I think I’ve narrowed the issue down to two key points:

  1. The main problem seems to be the Microsoft 365 People Search module:
    The Query field must be quoted, otherwise the search throws a syntax error.
    So I’m using "{{Value}}" – but I’m wondering:
    Could it be that this causes the module to interpret the whole value as a list or combined string, instead of treating each value from the Iterator as an individual item? Or am I misunderstanding how that works?
  2. My goal is to make sure that each email address (from the Webhook’s email[] array) is searched separately, one by one.
    I believe that splitting them into individual bundles or operations (ideally before passing them into the Search module) would solve the issue – so that each email is processed on its own.

Use case:
Whenever a group of contacts is deleted in Brevo, I receive a Webhook with the corresponding email addresses.
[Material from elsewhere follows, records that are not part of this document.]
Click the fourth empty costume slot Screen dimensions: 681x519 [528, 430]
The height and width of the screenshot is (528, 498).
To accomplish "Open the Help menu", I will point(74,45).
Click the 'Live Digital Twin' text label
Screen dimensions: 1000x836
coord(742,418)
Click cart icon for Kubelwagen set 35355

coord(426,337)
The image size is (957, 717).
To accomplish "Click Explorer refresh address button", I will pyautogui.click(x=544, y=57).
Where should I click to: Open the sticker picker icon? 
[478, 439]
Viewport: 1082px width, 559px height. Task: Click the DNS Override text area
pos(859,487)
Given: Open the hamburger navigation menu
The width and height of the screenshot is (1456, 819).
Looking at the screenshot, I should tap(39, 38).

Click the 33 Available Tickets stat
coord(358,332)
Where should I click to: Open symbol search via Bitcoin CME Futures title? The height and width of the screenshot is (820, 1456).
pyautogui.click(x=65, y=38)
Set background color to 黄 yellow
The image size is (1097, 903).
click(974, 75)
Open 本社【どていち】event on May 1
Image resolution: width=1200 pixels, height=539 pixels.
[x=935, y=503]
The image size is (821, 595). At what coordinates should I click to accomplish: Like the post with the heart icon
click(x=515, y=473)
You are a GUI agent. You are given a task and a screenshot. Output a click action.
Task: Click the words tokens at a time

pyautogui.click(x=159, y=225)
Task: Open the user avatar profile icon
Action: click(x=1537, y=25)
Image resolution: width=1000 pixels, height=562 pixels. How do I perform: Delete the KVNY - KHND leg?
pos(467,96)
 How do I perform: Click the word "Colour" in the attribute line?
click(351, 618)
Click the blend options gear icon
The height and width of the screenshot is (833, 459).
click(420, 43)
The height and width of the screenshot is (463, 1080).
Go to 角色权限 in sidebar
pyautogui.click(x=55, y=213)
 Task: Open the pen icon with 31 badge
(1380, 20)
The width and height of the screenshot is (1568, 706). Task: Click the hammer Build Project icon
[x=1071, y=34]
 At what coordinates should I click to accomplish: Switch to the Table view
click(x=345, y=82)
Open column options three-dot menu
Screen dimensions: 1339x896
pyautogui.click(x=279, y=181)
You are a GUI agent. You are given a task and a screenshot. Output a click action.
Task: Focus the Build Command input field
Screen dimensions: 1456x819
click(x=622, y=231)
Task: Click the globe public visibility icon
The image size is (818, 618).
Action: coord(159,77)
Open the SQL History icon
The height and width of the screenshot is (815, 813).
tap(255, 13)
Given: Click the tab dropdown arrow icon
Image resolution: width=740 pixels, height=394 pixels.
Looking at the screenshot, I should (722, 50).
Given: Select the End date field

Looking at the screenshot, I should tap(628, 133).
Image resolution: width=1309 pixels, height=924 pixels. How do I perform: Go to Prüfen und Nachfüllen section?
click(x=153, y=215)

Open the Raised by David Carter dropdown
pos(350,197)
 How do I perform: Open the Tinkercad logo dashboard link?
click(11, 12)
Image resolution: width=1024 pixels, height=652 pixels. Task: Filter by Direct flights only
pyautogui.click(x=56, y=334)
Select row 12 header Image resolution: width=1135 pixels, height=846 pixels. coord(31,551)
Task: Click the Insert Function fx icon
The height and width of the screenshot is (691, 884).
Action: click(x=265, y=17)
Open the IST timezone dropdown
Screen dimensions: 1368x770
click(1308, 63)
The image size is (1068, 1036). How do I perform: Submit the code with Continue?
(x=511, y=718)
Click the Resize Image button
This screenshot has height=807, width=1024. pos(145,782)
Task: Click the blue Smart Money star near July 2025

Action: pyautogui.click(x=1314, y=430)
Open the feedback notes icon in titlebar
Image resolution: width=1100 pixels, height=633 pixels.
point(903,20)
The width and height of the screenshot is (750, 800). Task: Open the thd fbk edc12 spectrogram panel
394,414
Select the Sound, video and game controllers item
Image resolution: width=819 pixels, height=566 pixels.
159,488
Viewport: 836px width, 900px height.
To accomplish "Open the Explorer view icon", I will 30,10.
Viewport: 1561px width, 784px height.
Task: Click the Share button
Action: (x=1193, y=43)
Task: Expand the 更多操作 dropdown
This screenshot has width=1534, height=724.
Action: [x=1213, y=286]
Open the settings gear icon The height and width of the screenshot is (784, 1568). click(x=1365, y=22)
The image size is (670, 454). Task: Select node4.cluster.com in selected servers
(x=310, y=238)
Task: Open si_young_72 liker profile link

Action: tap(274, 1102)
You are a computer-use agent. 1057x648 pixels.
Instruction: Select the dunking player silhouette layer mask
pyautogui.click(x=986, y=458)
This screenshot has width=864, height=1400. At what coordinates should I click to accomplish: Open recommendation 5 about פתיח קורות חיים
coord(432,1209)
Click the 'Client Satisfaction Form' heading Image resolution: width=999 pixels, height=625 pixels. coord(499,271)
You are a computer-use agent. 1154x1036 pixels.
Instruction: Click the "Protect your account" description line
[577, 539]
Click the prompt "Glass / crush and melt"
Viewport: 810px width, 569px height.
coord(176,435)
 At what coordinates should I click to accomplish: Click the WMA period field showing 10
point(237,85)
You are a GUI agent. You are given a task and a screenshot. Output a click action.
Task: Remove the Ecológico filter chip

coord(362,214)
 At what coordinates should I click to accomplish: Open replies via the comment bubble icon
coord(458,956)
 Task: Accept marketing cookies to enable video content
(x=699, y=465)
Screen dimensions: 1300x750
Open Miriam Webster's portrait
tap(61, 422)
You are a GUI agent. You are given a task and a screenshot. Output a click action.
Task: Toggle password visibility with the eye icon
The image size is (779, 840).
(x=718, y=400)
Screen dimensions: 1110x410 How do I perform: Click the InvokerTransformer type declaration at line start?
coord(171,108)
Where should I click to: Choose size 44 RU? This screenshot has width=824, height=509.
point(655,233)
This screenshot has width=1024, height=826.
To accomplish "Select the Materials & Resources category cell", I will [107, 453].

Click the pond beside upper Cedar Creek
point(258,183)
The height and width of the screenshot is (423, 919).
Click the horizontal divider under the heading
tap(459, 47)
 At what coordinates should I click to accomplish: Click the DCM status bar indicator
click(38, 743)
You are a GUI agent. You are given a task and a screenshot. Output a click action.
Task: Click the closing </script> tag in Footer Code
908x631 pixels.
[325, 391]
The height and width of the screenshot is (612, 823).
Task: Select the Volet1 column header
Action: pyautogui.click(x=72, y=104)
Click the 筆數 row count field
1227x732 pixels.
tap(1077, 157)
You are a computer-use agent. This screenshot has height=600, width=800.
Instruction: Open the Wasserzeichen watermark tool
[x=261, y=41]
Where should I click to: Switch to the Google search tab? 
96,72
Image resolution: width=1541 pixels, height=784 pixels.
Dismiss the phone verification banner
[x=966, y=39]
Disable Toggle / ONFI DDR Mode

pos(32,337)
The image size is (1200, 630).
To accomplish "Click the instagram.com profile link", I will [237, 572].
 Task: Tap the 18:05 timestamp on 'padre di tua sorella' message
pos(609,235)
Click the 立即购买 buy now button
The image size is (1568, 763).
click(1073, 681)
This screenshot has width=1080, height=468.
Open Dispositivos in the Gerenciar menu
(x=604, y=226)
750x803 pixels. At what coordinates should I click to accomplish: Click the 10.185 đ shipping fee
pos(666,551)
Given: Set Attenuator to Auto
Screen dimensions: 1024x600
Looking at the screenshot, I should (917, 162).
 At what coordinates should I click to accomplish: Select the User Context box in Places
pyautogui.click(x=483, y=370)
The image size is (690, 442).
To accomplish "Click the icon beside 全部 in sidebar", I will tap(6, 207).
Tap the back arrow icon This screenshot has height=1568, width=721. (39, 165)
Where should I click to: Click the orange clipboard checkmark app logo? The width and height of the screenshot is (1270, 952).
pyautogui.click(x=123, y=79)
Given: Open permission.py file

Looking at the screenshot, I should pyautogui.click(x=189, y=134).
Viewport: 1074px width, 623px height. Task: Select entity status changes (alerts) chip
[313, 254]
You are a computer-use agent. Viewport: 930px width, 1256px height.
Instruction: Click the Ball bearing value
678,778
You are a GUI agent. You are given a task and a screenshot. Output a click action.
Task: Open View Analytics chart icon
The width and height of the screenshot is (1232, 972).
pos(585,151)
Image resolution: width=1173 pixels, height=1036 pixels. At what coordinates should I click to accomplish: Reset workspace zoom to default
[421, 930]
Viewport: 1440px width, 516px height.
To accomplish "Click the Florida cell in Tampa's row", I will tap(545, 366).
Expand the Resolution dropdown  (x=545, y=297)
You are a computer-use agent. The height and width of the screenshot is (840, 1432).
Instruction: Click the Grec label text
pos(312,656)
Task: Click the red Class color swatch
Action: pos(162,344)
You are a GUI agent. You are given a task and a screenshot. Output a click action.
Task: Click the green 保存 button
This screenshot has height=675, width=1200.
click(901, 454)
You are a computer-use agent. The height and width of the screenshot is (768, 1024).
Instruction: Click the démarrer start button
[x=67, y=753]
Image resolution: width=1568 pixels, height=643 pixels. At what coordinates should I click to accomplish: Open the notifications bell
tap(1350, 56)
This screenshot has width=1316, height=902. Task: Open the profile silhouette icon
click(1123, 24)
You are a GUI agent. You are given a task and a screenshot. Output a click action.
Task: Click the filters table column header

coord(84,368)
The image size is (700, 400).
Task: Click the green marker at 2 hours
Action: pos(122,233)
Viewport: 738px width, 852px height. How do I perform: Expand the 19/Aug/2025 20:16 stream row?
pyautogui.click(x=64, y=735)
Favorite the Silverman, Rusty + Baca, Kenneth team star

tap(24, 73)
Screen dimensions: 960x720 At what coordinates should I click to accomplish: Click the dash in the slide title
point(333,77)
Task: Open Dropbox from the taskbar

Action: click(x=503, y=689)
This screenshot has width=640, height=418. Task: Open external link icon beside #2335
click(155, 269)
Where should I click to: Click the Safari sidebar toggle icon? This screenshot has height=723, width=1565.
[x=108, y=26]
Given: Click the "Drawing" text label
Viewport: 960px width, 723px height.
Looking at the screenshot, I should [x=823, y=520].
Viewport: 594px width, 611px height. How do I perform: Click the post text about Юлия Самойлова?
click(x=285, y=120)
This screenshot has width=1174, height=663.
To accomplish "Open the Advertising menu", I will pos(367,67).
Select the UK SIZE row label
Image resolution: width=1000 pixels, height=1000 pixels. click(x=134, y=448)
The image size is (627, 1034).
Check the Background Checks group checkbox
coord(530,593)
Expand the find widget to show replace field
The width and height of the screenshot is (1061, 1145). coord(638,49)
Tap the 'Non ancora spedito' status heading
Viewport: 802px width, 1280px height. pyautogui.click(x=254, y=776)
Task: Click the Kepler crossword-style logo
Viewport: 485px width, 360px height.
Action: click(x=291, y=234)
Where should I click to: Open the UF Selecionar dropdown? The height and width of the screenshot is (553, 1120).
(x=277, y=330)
I then want to check each one in Outlook, and if it exists, automatically delete it there as well.

Any confirmation on whether this quote issue can cause that kind of misinterpretation – or best practice on how to handle this cleanly – would be much appreciated!

@Prem_Patel




I don’t see this as the main problem anymore.

Rather: the Iterator still Outputs only one Bundle, instead of several, even though the Inputs is correctly connected.

Does anybody have a solution to this?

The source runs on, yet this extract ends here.